“或者什麼?”
“或者這些屍體是自己‘走’進來的。”陳警官苦笑一下,“開個玩笑,肯定是有人偷偷進來過。”
但林哲看得出,警官的眼神里沒有玩笑的意味。
屍體被移走後,夫婦倆決定暫時搬到酒店。臨走前,林哲在曾經藏屍的牆前駐足,忽然聽到一聲清晰的嘆息,彷彿就貼著他的耳朵。
他猛地轉身,空無一人。
當晚在酒店,沈琳睡得很沉,林哲卻輾轉難眠。凌晨三點,他接到鄰居的電話,語氣驚慌:
“林先生,你家的燈...全都亮著。我好像還看到有人影在走動。”
林哲立刻驅車回家。果然,所有房間的燈都亮著,如同白晝。他小心翼翼地走進屋內,檢查每個房間,卻沒有發現任何人入侵的痕跡。
直到他走進主臥室。
那面被拆除的牆前,站立著一個模糊的身影,長髮及地,背對著他。
林哲想跑,雙腿卻像灌了鉛。身影緩緩轉身,他看到了沈琳的臉——不,不是沈琳,雖然極其相似,但那雙眼睛裡沒有他熟悉的溫暖,只有深不見底的黑暗。

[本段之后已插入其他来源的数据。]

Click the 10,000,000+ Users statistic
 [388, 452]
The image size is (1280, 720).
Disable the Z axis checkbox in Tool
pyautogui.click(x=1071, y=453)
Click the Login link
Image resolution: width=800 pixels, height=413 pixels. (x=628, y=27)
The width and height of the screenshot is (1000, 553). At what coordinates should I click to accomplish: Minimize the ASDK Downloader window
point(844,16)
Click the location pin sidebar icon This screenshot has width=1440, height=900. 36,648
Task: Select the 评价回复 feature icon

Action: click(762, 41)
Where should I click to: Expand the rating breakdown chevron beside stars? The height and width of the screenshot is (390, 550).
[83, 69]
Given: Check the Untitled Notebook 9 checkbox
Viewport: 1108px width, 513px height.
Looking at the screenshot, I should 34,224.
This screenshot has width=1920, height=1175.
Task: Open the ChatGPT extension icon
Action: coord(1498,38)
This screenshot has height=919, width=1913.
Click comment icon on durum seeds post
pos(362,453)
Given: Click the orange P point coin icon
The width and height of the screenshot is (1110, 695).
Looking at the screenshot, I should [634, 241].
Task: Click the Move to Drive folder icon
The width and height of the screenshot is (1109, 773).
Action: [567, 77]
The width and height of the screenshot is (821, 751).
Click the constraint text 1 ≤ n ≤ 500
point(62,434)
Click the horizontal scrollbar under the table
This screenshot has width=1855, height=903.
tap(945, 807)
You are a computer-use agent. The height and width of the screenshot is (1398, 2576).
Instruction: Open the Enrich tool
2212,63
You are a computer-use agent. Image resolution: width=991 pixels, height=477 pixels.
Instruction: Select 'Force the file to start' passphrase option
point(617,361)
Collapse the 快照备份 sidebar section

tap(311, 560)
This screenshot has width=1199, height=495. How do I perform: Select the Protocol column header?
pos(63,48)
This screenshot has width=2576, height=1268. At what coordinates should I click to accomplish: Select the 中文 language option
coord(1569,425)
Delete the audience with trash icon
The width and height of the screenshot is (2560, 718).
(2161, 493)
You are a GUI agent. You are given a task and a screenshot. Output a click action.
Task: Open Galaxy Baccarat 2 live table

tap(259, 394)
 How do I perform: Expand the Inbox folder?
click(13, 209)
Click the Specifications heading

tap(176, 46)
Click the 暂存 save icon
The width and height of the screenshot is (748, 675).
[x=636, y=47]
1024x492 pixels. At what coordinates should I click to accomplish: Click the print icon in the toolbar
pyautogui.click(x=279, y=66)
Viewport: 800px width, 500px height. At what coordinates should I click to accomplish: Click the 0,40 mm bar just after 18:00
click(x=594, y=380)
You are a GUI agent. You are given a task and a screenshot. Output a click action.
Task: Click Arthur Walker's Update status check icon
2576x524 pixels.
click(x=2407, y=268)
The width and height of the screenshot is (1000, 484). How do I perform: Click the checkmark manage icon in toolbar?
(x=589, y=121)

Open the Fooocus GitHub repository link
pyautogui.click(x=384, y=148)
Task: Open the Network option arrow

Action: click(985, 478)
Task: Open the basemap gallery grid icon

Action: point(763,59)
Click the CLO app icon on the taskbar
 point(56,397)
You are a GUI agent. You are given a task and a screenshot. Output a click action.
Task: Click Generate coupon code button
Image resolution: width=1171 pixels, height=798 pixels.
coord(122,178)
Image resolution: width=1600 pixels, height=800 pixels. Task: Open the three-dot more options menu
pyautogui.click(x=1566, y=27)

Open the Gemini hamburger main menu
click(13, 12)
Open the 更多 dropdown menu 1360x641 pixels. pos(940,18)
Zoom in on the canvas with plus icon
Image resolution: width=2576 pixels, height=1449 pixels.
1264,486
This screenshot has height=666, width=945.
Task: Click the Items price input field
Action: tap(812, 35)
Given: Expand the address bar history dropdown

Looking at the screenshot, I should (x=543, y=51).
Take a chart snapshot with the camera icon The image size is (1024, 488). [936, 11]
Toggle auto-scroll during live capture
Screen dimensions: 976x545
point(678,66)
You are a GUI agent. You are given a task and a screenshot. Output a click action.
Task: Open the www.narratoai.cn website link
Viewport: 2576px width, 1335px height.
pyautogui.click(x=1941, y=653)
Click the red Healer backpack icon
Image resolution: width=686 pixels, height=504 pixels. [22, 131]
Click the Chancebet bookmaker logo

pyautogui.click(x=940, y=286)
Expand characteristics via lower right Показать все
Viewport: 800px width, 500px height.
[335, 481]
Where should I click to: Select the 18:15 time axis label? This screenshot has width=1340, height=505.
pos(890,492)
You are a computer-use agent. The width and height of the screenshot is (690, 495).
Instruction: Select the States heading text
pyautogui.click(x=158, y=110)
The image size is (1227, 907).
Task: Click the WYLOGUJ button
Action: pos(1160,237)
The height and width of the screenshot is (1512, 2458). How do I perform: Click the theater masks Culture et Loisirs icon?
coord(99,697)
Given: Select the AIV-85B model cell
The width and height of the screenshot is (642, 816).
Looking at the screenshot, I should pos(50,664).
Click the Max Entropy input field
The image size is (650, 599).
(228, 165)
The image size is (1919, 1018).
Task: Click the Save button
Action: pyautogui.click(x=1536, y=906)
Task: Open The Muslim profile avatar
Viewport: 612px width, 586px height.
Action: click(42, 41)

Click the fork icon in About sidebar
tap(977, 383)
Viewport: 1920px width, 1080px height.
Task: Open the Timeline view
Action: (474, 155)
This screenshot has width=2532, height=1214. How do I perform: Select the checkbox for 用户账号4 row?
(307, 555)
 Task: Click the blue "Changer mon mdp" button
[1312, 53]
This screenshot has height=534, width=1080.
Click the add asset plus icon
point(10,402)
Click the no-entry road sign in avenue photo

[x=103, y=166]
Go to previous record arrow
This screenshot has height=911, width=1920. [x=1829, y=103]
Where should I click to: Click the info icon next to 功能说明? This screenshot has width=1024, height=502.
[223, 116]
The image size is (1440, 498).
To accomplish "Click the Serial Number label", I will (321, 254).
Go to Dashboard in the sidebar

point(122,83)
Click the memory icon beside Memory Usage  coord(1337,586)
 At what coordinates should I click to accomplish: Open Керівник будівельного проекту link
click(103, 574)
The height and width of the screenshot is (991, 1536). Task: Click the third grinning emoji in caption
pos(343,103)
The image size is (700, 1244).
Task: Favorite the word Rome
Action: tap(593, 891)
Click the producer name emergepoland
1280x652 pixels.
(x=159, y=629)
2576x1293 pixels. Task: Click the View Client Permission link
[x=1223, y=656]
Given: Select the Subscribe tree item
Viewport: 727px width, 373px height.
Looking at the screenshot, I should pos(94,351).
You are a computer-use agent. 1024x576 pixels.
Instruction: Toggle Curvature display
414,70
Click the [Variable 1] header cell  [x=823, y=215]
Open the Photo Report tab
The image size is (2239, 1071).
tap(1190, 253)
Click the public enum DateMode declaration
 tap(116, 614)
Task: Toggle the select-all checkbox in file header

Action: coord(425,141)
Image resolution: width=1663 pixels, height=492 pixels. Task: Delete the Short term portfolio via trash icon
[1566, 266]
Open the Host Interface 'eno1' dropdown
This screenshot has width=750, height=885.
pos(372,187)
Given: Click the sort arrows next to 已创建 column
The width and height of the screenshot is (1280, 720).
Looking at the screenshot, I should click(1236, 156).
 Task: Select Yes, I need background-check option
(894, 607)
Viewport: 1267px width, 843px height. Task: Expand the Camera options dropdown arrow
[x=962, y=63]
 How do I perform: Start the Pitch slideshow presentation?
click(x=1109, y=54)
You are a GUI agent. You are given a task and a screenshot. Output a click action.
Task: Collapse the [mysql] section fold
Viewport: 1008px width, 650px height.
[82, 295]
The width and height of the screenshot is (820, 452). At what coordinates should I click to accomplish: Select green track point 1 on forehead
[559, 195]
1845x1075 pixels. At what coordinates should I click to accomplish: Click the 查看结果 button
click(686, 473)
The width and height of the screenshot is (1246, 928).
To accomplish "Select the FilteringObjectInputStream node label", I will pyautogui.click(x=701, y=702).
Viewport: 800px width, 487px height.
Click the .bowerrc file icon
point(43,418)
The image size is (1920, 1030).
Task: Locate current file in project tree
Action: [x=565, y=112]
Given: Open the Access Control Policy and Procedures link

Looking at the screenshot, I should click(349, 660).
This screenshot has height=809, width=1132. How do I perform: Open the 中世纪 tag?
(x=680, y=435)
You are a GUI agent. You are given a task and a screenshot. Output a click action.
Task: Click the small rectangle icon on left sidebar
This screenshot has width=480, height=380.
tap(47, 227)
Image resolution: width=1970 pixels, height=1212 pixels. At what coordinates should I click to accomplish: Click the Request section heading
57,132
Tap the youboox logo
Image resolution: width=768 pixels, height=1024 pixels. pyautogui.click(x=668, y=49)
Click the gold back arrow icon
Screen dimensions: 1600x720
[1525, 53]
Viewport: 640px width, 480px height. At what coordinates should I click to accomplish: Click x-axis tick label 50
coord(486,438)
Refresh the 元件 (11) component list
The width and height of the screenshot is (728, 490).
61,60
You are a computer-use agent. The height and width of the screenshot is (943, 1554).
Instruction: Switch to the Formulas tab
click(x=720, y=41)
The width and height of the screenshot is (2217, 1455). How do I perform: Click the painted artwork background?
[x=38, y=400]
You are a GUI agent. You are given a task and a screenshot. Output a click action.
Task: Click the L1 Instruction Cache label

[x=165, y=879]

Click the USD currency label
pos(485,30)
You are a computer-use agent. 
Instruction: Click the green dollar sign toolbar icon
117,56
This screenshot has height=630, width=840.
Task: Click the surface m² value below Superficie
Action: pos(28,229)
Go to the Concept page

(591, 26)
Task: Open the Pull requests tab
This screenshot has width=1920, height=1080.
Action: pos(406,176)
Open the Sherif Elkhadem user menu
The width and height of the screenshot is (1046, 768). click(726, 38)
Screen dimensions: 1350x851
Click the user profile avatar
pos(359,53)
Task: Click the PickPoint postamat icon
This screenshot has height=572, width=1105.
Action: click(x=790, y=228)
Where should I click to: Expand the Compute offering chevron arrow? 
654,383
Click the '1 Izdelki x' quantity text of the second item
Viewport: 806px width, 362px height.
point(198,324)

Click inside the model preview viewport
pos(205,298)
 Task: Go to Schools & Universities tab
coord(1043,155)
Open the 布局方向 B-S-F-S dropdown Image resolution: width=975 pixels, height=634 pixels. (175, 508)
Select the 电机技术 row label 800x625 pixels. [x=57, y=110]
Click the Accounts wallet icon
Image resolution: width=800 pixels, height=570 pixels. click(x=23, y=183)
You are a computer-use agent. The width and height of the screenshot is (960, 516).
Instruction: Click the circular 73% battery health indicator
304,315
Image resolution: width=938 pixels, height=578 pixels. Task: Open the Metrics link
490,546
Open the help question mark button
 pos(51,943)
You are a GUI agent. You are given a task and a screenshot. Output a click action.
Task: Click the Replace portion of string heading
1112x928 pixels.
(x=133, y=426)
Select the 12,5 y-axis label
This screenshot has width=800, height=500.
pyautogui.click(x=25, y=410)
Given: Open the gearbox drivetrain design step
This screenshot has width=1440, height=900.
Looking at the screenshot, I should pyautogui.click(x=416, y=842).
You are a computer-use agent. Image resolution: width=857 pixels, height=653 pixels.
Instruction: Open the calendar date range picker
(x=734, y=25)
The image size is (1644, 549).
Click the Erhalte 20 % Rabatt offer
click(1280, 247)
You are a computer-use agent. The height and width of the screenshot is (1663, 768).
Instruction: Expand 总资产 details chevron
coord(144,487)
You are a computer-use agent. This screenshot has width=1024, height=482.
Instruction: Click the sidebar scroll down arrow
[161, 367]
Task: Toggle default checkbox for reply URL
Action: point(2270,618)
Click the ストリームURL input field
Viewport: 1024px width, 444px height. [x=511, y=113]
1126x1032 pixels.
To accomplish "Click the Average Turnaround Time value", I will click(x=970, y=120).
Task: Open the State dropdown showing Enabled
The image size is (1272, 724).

“謝謝你放我們出來。”‘沈琳’開口,聲音卻是那個牆中的哼唱。
林哲終於能發出聲音:“你...你是誰?我妻子呢?”
“她在這裡。”身影指了指自己的胸口,“我們都需要一個家,一個能繼續生長的地方。這房子...從來就不是空的,它一直在等待新的宿主。”
林哲想起房產經紀不自然的表情,想起前任業主的匆匆離去,想起陳警官那句不像玩笑的玩笑。
“你們...到底是什麼?”
‘沈琳’微笑著,長髮開始無風自動,如同有生命般向四周蔓延。
“我們是被遺忘的女人,無處可去的靈魂。牆內雖暗,卻比完全消失要好。”她向前一步,“現在,我們找到了新的家。”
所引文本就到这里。